> REQUIREMENT
Return every line from the records below in which the word "field" is found.

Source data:

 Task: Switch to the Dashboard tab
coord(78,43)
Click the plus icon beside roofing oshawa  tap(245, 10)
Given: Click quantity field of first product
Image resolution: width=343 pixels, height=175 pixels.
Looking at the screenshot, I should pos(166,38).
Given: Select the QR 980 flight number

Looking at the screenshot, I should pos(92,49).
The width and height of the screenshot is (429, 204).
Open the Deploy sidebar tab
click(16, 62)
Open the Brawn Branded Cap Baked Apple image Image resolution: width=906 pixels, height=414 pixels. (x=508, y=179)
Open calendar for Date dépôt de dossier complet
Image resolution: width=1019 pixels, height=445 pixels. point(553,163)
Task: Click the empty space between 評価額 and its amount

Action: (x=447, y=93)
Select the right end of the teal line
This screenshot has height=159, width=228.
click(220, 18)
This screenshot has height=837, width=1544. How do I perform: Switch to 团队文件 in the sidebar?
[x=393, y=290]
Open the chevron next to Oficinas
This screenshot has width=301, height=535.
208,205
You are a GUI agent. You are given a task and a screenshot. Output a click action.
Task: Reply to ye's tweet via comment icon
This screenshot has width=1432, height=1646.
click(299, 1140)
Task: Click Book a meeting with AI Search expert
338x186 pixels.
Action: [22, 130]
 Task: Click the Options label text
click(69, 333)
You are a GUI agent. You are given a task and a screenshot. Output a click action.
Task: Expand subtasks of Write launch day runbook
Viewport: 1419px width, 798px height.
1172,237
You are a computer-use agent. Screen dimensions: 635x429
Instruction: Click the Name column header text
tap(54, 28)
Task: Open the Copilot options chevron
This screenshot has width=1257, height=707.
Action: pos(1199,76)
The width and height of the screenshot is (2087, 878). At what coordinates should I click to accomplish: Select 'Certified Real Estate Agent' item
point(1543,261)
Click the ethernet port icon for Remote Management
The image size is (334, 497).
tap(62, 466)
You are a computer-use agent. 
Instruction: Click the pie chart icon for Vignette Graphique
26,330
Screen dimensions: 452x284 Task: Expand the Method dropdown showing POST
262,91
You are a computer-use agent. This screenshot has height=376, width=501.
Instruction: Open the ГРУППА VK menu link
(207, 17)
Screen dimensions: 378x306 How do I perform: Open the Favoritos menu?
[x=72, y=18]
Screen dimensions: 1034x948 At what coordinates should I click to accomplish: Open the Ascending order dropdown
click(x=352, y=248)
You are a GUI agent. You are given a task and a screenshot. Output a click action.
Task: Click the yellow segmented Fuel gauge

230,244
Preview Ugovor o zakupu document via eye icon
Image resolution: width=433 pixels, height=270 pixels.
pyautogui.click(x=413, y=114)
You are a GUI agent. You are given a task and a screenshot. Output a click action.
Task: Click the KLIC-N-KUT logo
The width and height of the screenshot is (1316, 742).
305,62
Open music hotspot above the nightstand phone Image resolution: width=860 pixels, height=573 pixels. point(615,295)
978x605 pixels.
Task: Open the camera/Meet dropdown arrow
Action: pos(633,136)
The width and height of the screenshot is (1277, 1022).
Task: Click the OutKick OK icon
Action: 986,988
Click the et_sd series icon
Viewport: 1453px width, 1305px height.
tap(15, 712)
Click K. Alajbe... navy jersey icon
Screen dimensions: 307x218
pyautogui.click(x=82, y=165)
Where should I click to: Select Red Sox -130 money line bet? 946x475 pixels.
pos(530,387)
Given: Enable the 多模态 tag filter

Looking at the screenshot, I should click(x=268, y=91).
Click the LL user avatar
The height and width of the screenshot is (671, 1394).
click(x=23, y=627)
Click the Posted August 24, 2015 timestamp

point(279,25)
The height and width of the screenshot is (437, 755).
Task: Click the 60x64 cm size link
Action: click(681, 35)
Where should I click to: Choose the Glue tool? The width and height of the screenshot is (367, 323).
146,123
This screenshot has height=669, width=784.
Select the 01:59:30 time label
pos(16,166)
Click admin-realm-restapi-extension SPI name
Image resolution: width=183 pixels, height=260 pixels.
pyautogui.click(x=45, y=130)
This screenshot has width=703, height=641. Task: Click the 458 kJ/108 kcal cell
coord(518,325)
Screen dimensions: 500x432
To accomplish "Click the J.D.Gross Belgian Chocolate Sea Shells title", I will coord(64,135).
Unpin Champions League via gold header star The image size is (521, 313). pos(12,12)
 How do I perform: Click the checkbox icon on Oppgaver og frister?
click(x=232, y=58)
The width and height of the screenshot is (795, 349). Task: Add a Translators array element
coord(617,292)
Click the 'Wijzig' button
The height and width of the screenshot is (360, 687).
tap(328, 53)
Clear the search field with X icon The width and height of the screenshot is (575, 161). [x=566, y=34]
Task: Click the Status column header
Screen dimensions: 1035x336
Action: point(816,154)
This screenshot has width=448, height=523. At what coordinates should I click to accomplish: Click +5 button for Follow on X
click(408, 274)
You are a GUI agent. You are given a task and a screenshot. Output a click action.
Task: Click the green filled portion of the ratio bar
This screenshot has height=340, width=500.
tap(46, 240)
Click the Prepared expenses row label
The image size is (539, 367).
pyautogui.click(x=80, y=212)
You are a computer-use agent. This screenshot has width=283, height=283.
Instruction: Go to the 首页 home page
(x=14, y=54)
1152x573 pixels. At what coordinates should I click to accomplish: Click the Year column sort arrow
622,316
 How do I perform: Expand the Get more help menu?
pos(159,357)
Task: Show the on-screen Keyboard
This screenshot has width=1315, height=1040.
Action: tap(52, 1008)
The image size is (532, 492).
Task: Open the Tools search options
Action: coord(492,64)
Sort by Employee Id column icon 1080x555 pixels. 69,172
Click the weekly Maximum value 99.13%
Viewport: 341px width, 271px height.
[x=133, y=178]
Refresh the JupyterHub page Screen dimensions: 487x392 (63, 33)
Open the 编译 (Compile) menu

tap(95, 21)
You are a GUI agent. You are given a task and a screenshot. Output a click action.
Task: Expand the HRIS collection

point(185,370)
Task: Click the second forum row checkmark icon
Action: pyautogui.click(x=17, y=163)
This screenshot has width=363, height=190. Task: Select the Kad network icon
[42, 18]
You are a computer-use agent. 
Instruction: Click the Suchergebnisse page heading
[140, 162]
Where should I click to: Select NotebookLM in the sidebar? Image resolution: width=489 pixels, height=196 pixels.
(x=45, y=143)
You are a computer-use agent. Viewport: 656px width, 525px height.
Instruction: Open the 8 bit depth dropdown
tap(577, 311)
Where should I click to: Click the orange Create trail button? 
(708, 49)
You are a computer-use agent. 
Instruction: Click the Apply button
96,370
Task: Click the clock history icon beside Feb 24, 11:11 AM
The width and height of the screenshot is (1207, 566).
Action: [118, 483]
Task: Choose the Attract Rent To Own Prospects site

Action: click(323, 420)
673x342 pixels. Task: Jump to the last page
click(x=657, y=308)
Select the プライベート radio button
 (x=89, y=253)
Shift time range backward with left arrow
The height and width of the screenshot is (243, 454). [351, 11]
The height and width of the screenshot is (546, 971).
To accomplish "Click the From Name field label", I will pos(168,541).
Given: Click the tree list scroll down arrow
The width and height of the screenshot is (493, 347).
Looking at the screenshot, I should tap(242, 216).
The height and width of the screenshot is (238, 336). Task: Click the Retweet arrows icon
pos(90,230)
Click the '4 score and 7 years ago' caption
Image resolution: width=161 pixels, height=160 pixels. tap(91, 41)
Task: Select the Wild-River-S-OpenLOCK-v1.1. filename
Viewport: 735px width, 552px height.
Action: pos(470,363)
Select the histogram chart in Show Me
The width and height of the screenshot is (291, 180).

> ANSWER BOX
Given: Click quantity field of first product
Clear the search field with X icon The width and height of the screenshot is (575, 161). [x=566, y=34]
To accomplish "Click the From Name field label", I will pos(168,541).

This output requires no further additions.